The Turkish government has put its armed forces into a “high state of readiness” because of the tension along the border with Syria, a high-ranking official told the Hürriyet Daily News. The source, who asked not to be named, said the government decision was based on the authority given by Parliament on Oct. 5 after a shell fired from civil war-hit Syria killed 5 civilians in the Turkish border town of Akçakale the night of Oct. 3.
That explains the recent Turkish military buildup along the 910-kilometer joint border with Syria. It’s not only the land forces; the pictures of heavy artillery, tank and air defense units have been all over the Turkish media for days. But the Diyarbakır
air base in southeast Turkey is reinforced with F-16 wings from the bases in western Anatolia and the navy has put the word out that fully equipped warships have sailed to the Mediterranean Sea; all of this implies pressure on Syria. Moreover, Gen. Necdet Özel, the chief of Turkish General Staff, has been inspecting the border positions, town by town, post by post since Oct. 8, Monday evening. Besides being unusually long for such practices, it unusually turned into a publicity event. Gen. Özel has visited the house which was hit by the Syrian shell, talked to the father who lost his wife and kids there, promised him that if that was repeated a stronger response would be given and talked to young people on streets and raised his right fist with “We’ll show them”-type words to convince them that the military was ready to protect them. To repeat, this is unusually public even for the Turkish army.

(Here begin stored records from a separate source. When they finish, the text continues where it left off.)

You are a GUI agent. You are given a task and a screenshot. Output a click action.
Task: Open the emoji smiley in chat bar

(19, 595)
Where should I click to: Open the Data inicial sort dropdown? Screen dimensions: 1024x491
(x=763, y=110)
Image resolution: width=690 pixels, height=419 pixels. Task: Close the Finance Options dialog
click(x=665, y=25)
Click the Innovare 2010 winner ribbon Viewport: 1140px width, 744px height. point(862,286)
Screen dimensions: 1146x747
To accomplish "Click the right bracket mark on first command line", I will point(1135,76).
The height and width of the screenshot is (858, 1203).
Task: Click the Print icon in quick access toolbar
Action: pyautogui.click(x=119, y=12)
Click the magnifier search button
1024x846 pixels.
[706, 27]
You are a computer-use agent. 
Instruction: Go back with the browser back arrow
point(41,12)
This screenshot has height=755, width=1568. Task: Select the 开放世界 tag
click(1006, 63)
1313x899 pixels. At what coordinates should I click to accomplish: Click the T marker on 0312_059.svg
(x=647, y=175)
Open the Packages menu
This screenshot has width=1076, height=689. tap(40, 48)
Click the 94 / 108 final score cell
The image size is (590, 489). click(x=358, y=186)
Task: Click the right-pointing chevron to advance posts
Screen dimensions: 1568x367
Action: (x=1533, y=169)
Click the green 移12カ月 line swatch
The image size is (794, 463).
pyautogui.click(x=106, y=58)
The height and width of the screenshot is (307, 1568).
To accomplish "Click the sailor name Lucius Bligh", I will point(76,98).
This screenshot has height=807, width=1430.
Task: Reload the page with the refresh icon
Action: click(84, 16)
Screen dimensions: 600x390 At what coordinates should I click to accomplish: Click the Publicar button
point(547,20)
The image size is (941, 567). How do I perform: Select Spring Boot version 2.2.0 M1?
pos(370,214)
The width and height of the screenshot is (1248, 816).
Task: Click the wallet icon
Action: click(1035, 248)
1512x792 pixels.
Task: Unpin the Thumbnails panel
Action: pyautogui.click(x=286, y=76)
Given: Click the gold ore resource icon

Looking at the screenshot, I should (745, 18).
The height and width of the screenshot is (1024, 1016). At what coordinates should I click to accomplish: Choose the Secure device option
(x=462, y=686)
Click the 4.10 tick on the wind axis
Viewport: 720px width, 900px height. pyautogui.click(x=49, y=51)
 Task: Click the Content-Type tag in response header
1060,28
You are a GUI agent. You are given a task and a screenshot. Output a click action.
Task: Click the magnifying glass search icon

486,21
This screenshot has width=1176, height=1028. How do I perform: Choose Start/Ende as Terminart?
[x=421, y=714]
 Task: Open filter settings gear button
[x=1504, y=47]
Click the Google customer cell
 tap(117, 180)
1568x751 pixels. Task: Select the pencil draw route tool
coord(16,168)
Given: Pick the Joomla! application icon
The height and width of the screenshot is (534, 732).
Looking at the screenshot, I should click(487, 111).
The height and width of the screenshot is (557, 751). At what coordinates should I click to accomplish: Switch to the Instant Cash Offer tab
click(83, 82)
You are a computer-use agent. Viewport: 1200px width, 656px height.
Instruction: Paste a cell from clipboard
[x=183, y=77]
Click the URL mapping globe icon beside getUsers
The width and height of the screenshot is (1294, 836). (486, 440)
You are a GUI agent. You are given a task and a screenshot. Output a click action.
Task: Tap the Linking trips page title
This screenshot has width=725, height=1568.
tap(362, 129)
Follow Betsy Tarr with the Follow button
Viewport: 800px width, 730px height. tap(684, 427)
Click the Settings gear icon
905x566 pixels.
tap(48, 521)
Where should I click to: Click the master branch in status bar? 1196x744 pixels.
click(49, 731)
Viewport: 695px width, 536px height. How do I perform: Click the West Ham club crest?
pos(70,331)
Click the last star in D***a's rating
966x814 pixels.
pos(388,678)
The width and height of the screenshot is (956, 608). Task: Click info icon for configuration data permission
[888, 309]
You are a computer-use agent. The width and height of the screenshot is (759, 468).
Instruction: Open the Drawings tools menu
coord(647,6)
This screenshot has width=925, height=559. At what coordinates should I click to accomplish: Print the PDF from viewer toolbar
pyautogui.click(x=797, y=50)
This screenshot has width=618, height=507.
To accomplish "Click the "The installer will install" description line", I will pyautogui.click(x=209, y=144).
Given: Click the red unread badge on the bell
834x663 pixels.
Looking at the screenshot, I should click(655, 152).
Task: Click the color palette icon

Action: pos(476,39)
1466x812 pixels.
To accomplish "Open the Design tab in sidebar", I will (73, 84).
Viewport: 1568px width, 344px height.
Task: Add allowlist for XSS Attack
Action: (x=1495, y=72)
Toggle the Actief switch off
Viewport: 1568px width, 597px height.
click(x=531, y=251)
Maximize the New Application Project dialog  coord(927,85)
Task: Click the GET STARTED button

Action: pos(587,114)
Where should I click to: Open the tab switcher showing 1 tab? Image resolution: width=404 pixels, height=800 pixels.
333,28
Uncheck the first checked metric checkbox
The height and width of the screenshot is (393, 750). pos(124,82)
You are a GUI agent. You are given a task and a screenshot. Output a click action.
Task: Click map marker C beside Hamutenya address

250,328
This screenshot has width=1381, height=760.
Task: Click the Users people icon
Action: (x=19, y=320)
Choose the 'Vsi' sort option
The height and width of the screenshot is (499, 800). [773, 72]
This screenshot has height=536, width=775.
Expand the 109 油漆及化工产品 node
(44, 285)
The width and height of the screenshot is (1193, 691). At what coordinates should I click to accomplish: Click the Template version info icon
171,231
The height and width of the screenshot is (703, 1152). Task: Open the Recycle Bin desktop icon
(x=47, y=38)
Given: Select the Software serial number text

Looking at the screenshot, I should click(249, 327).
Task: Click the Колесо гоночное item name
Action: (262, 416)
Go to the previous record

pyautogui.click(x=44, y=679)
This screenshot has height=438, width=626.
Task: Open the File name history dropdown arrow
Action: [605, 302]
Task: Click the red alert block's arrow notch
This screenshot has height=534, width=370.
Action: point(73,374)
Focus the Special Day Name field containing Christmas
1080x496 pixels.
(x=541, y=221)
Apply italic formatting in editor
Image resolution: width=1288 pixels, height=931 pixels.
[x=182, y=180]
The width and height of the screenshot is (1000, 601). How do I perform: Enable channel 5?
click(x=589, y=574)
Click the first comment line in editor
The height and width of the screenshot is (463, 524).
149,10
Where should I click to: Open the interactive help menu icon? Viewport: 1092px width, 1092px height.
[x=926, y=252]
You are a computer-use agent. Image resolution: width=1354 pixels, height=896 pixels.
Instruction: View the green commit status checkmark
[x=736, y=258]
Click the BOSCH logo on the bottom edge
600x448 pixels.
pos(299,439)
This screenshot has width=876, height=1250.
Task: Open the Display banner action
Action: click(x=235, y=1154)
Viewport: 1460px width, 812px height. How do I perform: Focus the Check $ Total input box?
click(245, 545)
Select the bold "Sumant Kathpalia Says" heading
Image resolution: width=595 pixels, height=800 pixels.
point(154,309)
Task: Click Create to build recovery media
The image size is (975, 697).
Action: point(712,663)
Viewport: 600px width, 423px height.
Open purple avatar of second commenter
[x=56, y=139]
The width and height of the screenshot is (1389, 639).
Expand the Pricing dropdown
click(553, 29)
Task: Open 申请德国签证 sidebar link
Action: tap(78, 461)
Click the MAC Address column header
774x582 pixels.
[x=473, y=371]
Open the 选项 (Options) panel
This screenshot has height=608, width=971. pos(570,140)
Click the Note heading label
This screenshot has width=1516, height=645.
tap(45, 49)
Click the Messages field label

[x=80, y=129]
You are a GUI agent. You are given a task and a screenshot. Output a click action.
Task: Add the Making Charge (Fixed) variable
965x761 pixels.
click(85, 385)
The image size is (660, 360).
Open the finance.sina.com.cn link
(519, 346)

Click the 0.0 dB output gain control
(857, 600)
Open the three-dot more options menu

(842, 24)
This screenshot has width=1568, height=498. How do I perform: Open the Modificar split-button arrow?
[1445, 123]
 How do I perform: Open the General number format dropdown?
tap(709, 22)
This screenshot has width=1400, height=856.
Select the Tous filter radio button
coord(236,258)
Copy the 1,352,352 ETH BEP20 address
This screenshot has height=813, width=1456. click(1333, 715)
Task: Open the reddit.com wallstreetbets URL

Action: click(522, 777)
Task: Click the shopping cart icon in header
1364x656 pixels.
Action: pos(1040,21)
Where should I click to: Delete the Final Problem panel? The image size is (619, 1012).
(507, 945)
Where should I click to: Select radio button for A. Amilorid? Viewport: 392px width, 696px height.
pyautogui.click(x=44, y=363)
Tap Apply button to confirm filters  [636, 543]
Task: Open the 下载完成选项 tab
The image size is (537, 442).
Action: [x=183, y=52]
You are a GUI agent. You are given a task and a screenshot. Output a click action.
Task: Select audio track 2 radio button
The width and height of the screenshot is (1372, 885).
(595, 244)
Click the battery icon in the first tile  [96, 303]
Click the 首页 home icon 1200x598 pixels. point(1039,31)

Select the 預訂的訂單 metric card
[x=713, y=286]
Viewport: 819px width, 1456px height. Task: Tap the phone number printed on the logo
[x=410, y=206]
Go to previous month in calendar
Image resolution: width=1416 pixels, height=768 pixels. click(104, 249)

It appears that the general with his brass has started this tour following a government order to upgrade the Turkish Armed Forces’ state of readiness for war to a higher level; higher than the one imposed by changing the rules of engagement along the border after Syria shot down a Turkish F-4 reconnaissance plane with two pilots in June. Earlier on Oct. 8 there was a Cabinet meeting, and President Abdullah Gül said the worst case scenario is happening in Syria and both he and the government were in close contact with the chief of General Staff to assess the threat situation from Syria.
The Daily News source said that before the shell incident the government had already formulated the “threats to national security stemming from the situation in Syria.” Those are, in the order of importance, the threat of terrorism because of the border becoming highly vulnerable due to the civil war in Syria, the flood of refugees exceeding 99,000 officially with some 30,000 estimated more unofficially and the possibility that the crisis in Syria might spread to neighboring countries.
An interesting point here is the “terrorist threat” becoming more important than the “flood of refugees,” which was number one, up until a month ago. Security sources point out that increased activities of both groups affiliated with the outlawed Kurdistan Workers’ Party
(PKK) in Syria and al-Qaeda and affiliated groups taking advantage of the power vacuum there played a role in this new assessment.
“We neither want war, nor escalation of tension,” the high-ranking source underlines. “But we want to give a strong message to the Syrian regime that Turkey is determined to protect its borders and people and ready to do whatever necessary; that is the meaning of a high level of readiness.”